**Problem statement**
Using the records that appear below, write out exactly the lines from the one with "The height and width of the screenshot is (720, 1568)." through the one with "Click the words", keeping both end lines.

[Dataset records]
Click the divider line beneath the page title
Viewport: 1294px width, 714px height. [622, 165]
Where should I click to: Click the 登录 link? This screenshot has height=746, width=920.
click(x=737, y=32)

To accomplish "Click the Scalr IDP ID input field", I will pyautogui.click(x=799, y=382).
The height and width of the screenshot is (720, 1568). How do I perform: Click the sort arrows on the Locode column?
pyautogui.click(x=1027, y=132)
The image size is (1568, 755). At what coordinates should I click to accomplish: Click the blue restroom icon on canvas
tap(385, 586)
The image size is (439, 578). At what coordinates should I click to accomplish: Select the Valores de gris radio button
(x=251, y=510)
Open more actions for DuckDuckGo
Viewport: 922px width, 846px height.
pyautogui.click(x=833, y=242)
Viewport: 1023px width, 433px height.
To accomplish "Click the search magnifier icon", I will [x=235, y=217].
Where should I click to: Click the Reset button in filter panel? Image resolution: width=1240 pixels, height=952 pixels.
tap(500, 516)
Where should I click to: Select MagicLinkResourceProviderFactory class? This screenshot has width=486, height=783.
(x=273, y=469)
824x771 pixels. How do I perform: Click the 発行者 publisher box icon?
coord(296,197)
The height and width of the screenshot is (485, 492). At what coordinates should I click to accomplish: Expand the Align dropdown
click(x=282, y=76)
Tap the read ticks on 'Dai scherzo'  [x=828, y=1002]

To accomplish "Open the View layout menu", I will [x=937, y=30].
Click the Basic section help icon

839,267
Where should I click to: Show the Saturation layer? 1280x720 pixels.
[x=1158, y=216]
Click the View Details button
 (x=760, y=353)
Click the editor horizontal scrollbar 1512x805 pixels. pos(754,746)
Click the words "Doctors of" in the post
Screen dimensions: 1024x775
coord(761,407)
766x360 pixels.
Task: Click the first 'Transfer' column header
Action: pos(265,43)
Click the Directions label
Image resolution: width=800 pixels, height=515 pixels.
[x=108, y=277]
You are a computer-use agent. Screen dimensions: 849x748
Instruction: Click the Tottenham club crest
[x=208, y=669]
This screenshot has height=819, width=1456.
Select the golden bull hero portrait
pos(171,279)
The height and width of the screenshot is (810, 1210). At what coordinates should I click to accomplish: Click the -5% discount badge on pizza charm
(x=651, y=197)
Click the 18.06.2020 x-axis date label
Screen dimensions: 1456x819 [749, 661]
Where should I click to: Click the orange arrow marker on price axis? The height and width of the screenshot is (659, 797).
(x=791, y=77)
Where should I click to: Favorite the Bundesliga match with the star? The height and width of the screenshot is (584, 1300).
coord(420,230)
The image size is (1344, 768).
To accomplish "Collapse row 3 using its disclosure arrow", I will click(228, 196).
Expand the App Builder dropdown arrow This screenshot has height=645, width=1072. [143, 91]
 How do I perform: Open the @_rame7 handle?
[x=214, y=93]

**Exercise solution**
The height and width of the screenshot is (720, 1568). How do I perform: Click the sort arrows on the Locode column?
pyautogui.click(x=1027, y=132)
The image size is (1568, 755). At what coordinates should I click to accomplish: Click the blue restroom icon on canvas
tap(385, 586)
The image size is (439, 578). At what coordinates should I click to accomplish: Select the Valores de gris radio button
(x=251, y=510)
Open more actions for DuckDuckGo
Viewport: 922px width, 846px height.
pyautogui.click(x=833, y=242)
Viewport: 1023px width, 433px height.
To accomplish "Click the search magnifier icon", I will [x=235, y=217].
Where should I click to: Click the Reset button in filter panel? Image resolution: width=1240 pixels, height=952 pixels.
tap(500, 516)
Where should I click to: Select MagicLinkResourceProviderFactory class? This screenshot has width=486, height=783.
(x=273, y=469)
824x771 pixels. How do I perform: Click the 発行者 publisher box icon?
coord(296,197)
The height and width of the screenshot is (485, 492). At what coordinates should I click to accomplish: Expand the Align dropdown
click(x=282, y=76)
Tap the read ticks on 'Dai scherzo'  [x=828, y=1002]

To accomplish "Open the View layout menu", I will [x=937, y=30].
Click the Basic section help icon

839,267
Where should I click to: Show the Saturation layer? 1280x720 pixels.
[x=1158, y=216]
Click the View Details button
 (x=760, y=353)
Click the editor horizontal scrollbar 1512x805 pixels. pos(754,746)
Click the words "Doctors of" in the post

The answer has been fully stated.